(PROVIDED DATA Opens)
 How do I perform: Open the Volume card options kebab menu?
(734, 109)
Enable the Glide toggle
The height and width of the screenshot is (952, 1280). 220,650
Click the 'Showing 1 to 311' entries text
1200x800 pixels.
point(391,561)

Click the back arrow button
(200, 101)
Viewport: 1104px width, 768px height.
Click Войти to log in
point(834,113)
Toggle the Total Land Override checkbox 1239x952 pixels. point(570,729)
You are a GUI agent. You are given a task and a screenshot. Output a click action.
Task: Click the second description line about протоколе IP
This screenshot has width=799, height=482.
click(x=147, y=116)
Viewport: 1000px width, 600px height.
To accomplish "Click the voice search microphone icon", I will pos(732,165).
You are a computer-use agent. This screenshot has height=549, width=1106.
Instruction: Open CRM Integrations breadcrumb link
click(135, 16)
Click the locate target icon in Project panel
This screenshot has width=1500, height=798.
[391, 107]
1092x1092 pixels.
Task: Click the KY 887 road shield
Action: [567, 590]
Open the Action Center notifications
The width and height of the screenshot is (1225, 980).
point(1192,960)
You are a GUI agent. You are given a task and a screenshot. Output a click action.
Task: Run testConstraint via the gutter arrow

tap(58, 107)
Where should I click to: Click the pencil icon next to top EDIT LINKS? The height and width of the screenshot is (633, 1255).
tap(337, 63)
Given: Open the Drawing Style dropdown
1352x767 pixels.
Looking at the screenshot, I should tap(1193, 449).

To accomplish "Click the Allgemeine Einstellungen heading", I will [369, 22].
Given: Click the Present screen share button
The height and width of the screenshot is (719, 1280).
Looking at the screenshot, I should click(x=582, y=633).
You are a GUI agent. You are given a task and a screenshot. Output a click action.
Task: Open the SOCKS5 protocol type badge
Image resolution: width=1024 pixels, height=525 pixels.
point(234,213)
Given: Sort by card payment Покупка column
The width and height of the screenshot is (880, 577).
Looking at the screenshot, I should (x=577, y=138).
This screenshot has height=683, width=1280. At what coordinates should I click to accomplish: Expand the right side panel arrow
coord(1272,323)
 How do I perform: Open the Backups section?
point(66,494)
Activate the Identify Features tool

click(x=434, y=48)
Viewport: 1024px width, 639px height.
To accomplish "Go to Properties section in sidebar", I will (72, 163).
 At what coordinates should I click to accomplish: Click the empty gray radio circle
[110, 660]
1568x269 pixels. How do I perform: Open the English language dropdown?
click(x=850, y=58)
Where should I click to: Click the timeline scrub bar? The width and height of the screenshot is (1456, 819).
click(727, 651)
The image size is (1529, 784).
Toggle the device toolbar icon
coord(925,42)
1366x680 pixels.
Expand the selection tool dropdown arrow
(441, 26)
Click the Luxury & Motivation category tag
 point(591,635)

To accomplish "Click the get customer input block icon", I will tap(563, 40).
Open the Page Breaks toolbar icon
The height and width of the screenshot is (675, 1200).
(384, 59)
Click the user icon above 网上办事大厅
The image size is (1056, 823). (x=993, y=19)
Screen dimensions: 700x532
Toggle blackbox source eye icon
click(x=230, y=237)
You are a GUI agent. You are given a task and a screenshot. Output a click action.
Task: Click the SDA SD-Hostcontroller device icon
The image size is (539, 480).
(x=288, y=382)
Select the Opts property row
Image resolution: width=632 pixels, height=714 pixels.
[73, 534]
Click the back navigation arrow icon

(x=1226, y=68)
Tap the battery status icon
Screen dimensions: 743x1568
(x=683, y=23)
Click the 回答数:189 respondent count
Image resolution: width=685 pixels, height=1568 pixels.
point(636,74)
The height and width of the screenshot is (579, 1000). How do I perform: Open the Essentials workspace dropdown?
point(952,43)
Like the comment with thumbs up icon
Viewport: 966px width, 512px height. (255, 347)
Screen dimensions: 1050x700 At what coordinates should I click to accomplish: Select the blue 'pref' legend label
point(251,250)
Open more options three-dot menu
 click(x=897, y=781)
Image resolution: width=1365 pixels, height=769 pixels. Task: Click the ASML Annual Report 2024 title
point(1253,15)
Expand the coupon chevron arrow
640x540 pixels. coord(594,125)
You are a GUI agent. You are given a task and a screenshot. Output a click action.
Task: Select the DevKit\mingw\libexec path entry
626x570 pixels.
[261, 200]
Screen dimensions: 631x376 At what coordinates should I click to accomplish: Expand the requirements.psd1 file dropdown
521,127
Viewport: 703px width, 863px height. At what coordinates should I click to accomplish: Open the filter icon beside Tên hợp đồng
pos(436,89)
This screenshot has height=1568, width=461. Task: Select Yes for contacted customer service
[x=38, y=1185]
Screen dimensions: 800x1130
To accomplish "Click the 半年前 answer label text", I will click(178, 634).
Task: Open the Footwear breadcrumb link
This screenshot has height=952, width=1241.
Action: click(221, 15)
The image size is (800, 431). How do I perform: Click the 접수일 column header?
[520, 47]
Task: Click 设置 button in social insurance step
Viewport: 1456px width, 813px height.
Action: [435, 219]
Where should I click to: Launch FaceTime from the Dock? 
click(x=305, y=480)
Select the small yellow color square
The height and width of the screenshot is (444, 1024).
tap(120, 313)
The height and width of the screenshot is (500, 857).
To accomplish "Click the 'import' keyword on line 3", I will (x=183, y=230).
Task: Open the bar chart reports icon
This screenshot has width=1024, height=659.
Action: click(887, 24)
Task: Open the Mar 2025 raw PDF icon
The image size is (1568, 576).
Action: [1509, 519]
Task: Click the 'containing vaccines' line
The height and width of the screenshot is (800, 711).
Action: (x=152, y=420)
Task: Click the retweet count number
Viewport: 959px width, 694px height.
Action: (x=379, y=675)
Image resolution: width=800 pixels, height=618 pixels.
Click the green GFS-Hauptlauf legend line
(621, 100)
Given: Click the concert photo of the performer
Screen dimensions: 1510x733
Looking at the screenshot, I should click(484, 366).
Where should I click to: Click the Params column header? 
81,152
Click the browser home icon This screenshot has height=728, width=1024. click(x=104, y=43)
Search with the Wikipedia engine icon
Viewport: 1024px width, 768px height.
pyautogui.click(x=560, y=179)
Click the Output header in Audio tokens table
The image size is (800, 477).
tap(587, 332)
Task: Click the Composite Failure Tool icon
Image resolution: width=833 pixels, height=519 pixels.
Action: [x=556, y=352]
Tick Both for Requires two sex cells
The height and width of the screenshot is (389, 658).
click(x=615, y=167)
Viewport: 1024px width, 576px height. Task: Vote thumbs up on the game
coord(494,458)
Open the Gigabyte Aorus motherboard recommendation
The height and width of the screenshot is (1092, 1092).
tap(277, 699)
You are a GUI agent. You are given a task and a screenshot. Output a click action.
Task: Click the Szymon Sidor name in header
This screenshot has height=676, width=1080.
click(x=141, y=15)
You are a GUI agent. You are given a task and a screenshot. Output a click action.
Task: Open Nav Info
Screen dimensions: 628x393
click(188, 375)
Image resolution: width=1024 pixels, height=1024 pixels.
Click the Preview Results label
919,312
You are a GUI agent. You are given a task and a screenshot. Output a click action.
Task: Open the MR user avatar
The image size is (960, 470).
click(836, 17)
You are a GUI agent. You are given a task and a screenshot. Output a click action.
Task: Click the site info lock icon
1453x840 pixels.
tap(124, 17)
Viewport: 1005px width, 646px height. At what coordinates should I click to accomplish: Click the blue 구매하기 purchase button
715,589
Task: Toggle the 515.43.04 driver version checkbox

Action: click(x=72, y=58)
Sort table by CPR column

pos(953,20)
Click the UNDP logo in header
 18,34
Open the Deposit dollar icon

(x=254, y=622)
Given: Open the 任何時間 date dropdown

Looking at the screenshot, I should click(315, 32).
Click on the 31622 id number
(PROVIDED DATA Closes)
__PROBLEM REQUIREMENTS__. Only lines holding the word "number" are wanted; copy each one from the listing.

__RESULT OF THIS TASK__.
Task: Click the retweet count number
Click on the 31622 id number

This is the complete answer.